* EXCERPT TO READ:

Nuclear energy is important for the African continent, as it holds immense potential to address various challenges on the continent today. With increasing energy demands, limited natural resources, and the urgent need to combat climate change, nuclear energy can play a pivotal role in empowering countries to become self-reliant, sustainable, and progressive societies and make a contribution to a responsible use of this powerful source of energy.
According to UN statistics, Africa is a continent of young people. 65% of the population is under 35 and almost 50% under 19, which means that Africa has tremendous potential to educate a new generation of scientists. Nuclear science will receive special attention, as its technologies are able to solve many endemic problems of African energy, healthcare, agriculture and other spheres.
Currently there are more than 5000 African students, studying nuclear science all over the world.
Some applicants choose Russian technical universities due to the high quality of education and great career prospects. Nowadays about 35,000 African students are currently studying in Russia, their number will increase even more in the coming years due to African unprecedented economic and industrial leap. Nuclear education programs include not only nuclear energy, but also various non-energy applications of nuclear technology including agriculture, healthcare, transportation, water resources and the environment protection.

* TASKS FOR THIS EXERCISE:
A: In the passage on nuclear energy in Africa, list every non-energy application of nuclear technology that it says nuclear education programs cover.
B: Condense the paragraph of the passage on nuclear energy in Africa that begins "Some applicants choose Russian technical universities" into a short bulleted list that keeps its main facts.

* RECORDS SUPPLIED:
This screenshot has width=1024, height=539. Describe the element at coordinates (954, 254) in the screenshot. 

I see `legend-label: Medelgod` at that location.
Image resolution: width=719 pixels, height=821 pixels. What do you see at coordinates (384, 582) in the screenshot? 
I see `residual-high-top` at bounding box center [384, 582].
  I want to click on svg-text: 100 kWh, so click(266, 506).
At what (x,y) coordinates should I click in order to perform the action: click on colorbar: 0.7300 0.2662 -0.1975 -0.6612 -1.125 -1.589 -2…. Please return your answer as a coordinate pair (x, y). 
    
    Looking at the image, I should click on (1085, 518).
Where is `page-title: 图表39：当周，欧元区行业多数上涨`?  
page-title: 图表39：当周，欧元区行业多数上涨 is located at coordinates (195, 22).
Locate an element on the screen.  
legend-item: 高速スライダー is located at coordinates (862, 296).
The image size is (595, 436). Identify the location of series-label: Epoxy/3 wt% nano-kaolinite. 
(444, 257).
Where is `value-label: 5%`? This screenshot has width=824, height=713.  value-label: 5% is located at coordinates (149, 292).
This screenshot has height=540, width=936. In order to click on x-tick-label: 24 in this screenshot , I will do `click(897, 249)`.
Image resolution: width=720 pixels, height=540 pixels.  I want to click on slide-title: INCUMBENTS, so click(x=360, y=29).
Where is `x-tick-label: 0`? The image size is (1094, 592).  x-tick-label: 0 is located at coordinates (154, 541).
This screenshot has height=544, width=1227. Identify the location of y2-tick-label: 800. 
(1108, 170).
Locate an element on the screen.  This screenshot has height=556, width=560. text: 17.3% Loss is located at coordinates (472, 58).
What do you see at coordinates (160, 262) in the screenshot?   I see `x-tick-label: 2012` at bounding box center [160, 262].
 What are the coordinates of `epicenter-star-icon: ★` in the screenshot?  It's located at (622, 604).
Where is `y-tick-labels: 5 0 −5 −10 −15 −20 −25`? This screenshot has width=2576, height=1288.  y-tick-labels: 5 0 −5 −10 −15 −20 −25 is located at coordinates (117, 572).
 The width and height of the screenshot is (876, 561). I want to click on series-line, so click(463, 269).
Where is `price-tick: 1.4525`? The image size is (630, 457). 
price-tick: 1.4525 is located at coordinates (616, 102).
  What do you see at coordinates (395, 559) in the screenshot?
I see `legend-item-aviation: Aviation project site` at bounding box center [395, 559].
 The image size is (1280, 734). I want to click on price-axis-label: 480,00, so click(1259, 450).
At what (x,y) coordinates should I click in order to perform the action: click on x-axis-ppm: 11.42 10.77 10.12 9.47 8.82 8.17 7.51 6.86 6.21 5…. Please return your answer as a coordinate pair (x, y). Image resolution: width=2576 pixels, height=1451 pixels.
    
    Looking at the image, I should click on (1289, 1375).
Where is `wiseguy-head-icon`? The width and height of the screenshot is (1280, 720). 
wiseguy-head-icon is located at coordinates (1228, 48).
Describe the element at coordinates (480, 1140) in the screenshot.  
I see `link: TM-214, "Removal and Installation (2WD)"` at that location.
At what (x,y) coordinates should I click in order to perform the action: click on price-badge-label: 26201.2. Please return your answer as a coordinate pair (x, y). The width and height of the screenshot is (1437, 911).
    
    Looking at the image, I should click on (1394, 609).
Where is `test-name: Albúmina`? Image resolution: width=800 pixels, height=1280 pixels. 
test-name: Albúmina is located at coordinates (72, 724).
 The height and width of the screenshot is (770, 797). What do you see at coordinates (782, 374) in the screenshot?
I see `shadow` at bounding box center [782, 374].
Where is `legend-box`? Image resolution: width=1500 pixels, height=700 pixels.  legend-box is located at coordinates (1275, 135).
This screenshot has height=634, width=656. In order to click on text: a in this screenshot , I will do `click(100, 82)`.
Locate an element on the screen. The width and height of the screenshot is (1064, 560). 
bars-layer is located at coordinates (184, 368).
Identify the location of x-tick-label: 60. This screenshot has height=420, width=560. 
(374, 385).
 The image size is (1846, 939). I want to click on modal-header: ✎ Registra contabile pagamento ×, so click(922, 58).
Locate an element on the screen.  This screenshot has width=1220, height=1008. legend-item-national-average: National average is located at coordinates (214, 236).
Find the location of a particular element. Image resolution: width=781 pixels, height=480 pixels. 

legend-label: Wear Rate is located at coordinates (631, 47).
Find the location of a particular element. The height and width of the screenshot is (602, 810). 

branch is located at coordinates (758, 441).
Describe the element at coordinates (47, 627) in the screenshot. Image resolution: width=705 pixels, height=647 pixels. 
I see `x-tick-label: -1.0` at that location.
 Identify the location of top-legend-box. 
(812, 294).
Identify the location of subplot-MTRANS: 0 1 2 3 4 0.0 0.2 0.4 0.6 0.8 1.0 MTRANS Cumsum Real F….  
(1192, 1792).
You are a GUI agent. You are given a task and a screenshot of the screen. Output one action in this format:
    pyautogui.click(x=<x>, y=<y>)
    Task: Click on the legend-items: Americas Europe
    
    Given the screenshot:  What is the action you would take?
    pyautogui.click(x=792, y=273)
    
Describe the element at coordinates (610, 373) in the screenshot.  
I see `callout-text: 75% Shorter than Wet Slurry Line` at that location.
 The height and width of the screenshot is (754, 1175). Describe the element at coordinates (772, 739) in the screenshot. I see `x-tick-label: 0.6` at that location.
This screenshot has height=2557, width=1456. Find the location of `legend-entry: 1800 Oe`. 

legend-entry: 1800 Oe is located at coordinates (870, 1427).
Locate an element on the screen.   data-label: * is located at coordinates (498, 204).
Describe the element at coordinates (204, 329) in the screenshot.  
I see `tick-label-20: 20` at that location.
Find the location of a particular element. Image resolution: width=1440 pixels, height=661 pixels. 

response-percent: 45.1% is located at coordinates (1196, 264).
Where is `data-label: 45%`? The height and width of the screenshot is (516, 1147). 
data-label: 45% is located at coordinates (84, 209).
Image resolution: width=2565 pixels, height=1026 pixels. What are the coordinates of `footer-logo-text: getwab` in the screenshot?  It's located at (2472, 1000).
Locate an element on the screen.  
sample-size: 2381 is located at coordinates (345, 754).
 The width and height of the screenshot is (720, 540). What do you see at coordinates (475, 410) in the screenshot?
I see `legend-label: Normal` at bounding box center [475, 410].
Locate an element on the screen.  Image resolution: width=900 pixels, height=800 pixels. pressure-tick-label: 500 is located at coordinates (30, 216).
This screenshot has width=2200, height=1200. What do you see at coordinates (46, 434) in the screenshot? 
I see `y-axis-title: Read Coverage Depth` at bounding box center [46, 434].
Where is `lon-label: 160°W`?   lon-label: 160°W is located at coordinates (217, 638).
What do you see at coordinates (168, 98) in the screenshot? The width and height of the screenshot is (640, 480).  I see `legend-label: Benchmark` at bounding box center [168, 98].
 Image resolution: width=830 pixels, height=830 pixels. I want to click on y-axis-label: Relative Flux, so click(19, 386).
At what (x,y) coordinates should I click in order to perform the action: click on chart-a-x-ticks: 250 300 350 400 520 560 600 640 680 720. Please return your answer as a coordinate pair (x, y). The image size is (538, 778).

* RESPONSE LIST:
A:
- Agriculture
- Healthcare
- Transportation
- Water resources
- Environment protection

B:
- Some applicants pick Russian technical universities for their high-quality education and strong career prospects.
- About 35,000 African students now study in Russia. The number is expected to rise in the coming years because of Africa's unprecedented economic and industrial leap.
- Nuclear education programs cover nuclear energy and non-energy uses: agriculture, healthcare, transportation, water resources, and environment protection.